Index: [Article Count Order] [Thread]

Date:  Mon, 24 Aug 2009 19:02:25 -0600
From:  "J.D. Lien" <jd (at mark) fullspec.ca>
Subject:  [coba-e:15921] Re: Unable to create new records for DNS, users, etc.
To:  coba-e (at mark) bluequartz.org
Message-Id:  <op.uy606bp03mvmur@behemoth>
In-Reply-To:  <200908250230.52507.bq (at mark) solarspeed.net>
References:  <op.uy6w64jn3mvmur (at mark) presto.technologynorth.net> <200908250230.52507.bq (at mark) solarspeed.net>
X-Mail-Count: 15921

Hi Michael:

Much thanks for your thorough and quick reply.

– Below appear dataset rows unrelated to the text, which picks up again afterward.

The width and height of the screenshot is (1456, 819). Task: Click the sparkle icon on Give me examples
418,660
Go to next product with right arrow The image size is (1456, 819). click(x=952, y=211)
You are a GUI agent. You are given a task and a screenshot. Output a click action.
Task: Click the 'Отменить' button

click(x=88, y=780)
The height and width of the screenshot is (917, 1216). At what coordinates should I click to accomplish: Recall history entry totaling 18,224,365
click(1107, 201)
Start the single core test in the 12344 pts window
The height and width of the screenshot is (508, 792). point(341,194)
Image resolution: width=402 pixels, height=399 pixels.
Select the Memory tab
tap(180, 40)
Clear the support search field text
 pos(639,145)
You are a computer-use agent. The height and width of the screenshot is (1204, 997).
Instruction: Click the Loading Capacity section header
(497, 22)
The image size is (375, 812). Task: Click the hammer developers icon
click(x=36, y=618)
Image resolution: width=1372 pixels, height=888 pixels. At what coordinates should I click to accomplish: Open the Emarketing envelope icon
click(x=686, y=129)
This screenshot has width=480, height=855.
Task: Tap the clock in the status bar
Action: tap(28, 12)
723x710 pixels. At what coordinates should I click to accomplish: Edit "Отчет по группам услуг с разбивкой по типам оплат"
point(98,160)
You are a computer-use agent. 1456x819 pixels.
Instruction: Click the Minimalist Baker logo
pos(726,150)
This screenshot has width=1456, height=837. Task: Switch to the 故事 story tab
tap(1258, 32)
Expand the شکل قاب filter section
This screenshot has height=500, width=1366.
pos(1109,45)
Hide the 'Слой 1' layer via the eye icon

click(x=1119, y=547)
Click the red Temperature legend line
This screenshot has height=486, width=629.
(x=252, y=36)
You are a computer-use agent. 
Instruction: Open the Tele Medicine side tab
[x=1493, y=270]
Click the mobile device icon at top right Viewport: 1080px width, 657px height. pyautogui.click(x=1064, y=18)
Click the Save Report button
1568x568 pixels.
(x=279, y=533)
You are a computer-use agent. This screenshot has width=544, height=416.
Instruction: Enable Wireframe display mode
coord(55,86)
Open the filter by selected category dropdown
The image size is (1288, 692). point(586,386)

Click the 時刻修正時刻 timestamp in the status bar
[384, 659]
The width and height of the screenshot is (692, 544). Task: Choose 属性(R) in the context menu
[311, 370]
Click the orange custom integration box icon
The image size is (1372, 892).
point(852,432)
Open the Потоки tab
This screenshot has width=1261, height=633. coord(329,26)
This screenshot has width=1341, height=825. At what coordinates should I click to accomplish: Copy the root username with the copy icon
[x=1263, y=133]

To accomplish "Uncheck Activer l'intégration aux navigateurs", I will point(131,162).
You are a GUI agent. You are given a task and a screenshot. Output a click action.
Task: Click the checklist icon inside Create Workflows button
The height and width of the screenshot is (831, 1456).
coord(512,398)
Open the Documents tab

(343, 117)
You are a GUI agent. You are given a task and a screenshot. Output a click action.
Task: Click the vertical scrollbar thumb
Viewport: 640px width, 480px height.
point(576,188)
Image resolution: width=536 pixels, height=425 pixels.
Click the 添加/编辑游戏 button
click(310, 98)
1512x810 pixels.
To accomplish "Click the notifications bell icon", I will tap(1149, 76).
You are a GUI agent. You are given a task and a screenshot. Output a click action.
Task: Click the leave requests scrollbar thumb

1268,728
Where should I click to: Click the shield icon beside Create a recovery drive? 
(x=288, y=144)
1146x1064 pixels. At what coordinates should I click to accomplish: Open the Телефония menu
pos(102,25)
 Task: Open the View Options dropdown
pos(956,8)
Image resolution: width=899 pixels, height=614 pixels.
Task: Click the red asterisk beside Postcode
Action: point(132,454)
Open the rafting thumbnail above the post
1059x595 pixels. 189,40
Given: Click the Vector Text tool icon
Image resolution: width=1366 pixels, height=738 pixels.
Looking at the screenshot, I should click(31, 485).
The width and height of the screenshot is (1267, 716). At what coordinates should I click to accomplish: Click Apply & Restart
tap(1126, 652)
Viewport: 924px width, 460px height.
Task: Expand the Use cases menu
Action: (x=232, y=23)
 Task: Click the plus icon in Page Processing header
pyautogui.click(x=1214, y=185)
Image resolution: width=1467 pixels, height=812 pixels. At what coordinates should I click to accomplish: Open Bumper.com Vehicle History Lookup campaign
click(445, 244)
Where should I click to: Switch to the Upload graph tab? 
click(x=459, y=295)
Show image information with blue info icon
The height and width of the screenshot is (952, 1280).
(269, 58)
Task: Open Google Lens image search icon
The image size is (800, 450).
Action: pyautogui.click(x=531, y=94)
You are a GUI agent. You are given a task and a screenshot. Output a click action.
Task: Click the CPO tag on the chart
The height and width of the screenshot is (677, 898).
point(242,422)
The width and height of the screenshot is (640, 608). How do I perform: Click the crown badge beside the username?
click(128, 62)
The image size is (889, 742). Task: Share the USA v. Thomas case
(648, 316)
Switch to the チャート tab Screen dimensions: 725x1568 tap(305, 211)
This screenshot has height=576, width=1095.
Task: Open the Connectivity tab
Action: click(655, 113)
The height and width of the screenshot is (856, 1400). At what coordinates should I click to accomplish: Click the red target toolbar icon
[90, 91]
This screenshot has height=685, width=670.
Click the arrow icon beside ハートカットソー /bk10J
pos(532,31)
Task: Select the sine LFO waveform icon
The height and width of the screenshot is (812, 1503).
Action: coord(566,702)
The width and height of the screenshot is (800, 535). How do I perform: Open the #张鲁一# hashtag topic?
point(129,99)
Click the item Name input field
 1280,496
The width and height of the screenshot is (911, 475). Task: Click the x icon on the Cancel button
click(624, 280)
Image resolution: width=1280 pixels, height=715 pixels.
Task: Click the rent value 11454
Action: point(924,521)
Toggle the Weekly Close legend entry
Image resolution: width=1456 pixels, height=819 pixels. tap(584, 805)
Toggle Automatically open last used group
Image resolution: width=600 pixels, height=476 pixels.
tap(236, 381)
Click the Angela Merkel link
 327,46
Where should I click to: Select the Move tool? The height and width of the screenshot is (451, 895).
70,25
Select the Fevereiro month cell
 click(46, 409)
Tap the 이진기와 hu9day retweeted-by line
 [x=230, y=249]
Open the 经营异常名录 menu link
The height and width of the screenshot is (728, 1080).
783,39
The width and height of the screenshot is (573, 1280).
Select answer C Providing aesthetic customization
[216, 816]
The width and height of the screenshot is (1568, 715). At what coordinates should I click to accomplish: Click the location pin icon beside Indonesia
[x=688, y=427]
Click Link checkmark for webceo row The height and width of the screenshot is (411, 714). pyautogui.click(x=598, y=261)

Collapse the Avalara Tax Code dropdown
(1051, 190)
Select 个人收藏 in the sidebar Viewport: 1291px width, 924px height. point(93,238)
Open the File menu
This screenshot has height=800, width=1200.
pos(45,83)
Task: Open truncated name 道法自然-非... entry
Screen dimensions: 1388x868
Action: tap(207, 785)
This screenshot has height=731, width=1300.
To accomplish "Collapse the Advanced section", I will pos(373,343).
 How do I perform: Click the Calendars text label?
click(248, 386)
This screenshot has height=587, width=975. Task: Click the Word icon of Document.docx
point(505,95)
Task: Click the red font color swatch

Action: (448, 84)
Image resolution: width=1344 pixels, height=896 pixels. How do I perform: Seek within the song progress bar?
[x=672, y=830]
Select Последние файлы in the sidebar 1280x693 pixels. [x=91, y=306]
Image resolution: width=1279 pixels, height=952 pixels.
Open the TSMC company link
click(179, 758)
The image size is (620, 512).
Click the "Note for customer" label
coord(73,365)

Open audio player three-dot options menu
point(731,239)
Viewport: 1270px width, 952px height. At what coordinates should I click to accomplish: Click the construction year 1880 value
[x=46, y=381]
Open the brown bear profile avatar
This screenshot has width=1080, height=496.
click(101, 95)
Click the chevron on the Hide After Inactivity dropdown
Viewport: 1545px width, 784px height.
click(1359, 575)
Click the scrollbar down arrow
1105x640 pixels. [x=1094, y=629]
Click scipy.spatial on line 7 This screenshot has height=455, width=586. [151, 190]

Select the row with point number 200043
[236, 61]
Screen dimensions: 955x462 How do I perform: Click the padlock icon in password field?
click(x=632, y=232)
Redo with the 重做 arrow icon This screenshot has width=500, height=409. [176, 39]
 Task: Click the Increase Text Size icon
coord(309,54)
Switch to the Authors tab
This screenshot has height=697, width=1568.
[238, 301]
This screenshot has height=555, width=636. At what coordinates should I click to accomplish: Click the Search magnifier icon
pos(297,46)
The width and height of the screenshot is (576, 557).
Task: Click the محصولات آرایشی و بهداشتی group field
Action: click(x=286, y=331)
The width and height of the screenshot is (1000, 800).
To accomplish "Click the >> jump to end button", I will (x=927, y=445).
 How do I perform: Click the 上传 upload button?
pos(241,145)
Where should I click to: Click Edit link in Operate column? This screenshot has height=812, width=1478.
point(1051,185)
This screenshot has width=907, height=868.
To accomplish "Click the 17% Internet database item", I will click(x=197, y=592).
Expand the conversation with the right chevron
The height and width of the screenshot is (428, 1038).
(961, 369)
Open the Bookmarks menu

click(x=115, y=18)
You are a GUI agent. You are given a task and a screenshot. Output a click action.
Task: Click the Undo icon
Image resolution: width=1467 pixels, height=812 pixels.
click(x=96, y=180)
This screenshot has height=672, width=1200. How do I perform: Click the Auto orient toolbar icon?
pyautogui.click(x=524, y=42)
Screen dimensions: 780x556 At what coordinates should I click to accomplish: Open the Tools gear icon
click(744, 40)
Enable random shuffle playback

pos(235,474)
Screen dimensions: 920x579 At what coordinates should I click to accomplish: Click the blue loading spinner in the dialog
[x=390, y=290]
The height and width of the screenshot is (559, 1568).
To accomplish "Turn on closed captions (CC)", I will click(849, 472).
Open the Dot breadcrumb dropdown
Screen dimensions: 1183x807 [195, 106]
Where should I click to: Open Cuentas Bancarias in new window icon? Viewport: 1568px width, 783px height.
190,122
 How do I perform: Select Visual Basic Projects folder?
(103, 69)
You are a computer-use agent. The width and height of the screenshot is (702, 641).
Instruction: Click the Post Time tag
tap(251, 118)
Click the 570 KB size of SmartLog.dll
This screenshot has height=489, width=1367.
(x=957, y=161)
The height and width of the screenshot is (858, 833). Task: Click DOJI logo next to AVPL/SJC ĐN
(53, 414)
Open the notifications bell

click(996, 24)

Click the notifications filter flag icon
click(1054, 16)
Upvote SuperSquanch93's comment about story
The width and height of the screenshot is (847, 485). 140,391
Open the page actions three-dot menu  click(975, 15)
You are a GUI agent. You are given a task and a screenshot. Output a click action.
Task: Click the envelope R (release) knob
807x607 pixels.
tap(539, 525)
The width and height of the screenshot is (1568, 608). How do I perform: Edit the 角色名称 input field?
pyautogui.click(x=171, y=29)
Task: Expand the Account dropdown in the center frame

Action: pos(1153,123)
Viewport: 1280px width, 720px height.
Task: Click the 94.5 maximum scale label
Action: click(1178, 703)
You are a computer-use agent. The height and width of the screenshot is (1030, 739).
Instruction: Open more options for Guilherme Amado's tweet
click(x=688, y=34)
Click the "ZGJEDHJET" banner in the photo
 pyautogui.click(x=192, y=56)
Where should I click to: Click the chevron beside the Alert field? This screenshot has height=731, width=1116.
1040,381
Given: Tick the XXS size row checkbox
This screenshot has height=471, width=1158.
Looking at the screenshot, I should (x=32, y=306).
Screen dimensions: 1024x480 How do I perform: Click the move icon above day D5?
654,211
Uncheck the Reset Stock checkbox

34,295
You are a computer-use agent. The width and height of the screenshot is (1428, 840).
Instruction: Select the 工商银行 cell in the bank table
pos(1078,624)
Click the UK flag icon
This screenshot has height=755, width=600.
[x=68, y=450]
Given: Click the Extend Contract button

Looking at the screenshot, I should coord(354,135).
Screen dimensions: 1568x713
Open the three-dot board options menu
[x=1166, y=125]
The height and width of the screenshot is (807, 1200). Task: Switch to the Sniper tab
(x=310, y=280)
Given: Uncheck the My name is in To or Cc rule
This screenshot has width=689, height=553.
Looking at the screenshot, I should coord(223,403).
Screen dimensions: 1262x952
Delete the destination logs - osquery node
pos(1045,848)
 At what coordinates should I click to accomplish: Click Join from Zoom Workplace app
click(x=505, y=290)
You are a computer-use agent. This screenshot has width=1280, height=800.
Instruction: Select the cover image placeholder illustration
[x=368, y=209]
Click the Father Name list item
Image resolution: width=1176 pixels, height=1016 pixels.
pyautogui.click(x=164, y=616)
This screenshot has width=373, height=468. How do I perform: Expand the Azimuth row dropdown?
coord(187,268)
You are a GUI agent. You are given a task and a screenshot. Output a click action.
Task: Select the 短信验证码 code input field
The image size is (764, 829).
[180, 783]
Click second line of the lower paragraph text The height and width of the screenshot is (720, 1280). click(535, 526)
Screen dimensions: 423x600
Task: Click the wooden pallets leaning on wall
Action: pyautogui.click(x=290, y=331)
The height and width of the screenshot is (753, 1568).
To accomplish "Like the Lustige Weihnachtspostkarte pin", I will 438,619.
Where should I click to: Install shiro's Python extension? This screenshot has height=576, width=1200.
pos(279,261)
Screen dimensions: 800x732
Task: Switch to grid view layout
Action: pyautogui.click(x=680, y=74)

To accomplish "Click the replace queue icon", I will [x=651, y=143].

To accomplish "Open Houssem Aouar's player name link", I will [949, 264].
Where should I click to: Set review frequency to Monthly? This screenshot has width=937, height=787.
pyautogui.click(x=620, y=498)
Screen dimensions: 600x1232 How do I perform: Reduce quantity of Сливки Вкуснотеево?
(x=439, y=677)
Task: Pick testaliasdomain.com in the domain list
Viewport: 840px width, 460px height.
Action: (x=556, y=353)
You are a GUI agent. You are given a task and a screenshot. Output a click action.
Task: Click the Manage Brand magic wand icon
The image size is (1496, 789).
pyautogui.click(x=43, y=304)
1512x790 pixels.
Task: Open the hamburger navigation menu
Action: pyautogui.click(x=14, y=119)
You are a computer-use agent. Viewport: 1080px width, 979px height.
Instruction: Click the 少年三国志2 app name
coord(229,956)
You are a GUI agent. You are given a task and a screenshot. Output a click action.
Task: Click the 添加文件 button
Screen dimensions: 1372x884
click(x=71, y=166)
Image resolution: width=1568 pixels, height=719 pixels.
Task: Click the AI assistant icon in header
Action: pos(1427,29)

You're right - that's certainly not the news we wanted to hear!
Unfortunately our backup might not be in the best of shape.  It should  
have backed up early this morning, but for some reason
the codb.oids and db.classes files are not present in the backup... I  
think that it was because of the permissions on them (600 root:root)
my codb.oids looks like:
1-2650,2653-2732,2742-2819,2825-2829,2831-2837,2839-2850,2855-2870,2876-2897,2903-3116,3122-3129,3131-3162,3164-3215,3221-3377,3380-3414,3420-3500,3502-3581,3583-3800,3815-3820
Which seems a little longer than is typical... I could perhaps try to  
restore from the backup and see what happens, if I keep the files I  
currently have then I can always go back to them.... there were a lot of  
changes made today and it's unfortunate that we're going to lose those,  
but typically this stuff only changes when we add a new site because this  
machine doesn't deal with mail, just websites and dns.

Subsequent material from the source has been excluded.